:: What is required ::
Which lines come from the start of the records through the line that holds "Select the Hinge"? Write them out word for word.

:: The records ::
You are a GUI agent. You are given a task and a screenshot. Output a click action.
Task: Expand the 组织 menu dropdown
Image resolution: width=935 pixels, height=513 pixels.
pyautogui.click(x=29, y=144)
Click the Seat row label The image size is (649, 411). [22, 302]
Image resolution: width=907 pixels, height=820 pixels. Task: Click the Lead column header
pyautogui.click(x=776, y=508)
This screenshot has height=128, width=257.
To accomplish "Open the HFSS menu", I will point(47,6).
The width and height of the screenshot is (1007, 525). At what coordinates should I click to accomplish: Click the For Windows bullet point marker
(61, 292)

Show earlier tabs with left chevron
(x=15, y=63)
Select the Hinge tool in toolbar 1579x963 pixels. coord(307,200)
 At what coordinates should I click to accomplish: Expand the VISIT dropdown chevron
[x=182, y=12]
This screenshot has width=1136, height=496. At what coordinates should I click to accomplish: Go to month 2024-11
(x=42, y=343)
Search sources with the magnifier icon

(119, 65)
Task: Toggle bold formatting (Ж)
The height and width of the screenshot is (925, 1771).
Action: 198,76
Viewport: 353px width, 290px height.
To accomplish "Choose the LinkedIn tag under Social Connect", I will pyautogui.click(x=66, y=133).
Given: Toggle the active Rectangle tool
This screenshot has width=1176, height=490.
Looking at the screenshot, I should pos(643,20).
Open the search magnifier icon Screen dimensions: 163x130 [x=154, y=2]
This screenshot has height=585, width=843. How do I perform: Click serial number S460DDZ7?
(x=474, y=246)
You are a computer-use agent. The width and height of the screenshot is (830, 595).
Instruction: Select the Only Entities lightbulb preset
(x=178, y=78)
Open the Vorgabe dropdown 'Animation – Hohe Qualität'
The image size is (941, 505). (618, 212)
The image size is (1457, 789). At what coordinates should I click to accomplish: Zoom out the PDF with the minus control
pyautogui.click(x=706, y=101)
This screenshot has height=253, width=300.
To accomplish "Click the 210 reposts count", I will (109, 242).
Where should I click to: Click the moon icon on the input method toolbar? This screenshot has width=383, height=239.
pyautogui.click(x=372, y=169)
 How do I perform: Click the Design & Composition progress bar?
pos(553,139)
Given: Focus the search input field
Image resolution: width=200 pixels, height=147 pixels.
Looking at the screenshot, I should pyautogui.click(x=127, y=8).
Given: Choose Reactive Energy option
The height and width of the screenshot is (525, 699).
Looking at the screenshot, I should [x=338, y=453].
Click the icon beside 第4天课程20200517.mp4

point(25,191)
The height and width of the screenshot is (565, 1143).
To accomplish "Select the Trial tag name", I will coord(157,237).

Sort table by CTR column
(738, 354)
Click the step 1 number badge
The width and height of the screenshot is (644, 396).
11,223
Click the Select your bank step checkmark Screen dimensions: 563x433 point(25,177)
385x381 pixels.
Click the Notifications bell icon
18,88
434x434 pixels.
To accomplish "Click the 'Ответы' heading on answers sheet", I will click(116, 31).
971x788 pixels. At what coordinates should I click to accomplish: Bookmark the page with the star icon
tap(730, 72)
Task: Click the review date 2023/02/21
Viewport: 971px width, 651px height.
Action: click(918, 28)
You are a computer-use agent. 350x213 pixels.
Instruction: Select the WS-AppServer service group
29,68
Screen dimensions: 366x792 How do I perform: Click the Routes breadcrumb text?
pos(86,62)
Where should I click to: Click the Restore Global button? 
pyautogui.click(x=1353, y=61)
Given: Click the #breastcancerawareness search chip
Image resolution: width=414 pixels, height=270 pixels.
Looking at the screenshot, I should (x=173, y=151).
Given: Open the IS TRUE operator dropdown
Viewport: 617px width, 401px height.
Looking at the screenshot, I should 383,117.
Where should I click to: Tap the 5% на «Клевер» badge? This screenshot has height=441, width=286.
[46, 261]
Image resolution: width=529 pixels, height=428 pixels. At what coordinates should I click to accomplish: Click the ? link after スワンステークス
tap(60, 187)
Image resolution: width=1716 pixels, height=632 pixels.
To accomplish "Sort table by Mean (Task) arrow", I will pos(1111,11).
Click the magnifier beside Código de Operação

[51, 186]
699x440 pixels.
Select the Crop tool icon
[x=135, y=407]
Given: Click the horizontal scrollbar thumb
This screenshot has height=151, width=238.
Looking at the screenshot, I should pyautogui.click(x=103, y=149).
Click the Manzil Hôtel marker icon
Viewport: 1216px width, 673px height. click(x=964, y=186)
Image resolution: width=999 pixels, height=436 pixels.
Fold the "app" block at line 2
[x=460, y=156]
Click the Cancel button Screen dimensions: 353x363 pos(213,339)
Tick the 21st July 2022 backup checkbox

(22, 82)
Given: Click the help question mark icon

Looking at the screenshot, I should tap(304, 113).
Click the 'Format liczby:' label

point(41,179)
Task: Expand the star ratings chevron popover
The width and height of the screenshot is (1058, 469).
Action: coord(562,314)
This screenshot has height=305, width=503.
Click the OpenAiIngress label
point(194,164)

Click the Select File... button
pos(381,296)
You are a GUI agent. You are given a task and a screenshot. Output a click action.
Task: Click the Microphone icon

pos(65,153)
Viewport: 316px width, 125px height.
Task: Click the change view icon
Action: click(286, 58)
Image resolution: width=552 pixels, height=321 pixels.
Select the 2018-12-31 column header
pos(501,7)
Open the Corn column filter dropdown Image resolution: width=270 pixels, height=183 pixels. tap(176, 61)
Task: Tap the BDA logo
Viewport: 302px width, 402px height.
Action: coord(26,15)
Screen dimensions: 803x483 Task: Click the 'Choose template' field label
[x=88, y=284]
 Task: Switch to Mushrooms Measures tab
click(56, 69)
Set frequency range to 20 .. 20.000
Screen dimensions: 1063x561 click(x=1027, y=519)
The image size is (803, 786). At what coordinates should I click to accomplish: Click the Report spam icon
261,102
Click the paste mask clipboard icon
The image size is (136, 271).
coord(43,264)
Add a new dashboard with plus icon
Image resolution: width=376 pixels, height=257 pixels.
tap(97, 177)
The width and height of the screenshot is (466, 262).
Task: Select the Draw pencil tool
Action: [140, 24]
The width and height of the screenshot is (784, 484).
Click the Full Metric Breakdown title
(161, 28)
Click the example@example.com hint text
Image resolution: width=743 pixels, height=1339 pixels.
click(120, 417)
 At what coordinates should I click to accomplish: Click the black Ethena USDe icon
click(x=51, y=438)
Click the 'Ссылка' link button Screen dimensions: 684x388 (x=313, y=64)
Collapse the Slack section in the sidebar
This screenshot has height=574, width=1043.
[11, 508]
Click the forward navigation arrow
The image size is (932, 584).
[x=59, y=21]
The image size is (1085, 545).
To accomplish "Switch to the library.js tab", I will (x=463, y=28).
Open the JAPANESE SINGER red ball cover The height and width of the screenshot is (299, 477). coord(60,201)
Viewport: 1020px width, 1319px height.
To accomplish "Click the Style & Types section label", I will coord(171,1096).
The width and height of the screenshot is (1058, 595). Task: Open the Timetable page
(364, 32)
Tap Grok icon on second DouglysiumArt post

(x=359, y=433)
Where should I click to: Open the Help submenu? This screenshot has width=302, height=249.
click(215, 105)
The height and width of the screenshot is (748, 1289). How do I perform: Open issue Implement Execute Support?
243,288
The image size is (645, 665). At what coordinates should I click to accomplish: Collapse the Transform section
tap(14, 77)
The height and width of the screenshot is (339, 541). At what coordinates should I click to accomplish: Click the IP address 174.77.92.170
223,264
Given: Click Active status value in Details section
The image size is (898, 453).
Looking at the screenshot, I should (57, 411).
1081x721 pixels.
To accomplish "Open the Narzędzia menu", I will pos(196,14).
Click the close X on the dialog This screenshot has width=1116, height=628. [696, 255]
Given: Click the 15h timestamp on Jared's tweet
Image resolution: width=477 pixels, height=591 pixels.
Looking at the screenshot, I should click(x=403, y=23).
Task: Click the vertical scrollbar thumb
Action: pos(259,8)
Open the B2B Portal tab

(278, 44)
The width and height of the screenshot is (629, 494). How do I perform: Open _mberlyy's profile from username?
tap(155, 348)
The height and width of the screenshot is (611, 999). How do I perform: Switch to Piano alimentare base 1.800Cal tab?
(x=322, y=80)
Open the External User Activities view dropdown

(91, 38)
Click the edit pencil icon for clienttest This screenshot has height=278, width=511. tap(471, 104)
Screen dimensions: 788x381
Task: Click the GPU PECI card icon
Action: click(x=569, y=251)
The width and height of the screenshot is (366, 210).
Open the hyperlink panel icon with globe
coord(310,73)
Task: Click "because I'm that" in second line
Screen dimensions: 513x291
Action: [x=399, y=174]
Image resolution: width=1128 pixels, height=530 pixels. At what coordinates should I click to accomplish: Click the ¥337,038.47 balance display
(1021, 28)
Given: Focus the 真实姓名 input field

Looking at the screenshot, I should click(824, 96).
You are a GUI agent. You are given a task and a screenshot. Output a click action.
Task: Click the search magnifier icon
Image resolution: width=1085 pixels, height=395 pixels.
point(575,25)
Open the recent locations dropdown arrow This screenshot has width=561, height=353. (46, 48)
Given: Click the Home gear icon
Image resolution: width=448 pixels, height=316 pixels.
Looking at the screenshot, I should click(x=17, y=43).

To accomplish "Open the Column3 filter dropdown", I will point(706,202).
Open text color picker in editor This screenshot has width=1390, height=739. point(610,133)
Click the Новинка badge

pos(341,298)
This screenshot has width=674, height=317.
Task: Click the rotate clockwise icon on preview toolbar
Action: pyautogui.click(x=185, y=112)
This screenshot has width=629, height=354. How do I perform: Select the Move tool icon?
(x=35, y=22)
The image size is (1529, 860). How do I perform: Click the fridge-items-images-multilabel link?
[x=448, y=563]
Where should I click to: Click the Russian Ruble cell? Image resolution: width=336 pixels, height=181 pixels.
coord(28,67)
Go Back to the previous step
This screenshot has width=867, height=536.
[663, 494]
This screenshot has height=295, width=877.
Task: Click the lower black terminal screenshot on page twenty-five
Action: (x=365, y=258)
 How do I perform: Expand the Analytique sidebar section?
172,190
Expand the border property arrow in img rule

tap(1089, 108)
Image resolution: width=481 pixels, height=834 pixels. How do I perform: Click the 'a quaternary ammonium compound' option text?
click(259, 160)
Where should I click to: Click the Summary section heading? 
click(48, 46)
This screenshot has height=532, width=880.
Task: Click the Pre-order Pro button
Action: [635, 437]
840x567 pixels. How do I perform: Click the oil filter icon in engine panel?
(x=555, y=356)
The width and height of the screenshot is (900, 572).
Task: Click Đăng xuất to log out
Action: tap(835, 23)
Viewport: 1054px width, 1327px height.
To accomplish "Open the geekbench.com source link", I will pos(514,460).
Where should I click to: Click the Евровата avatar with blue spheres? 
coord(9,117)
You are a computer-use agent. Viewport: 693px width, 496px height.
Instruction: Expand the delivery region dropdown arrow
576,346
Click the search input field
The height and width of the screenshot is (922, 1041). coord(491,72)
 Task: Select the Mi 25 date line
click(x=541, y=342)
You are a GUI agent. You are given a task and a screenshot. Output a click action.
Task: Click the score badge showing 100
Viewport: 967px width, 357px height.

:: Answer to this problem ::
You are a GUI agent. You are given a task and a screenshot. Output a click action.
Task: Expand the 组织 menu dropdown
Image resolution: width=935 pixels, height=513 pixels.
pyautogui.click(x=29, y=144)
Click the Seat row label The image size is (649, 411). [22, 302]
Image resolution: width=907 pixels, height=820 pixels. Task: Click the Lead column header
pyautogui.click(x=776, y=508)
This screenshot has height=128, width=257.
To accomplish "Open the HFSS menu", I will point(47,6).
The width and height of the screenshot is (1007, 525). At what coordinates should I click to accomplish: Click the For Windows bullet point marker
(61, 292)

Show earlier tabs with left chevron
(x=15, y=63)
Select the Hinge tool in toolbar 1579x963 pixels. coord(307,200)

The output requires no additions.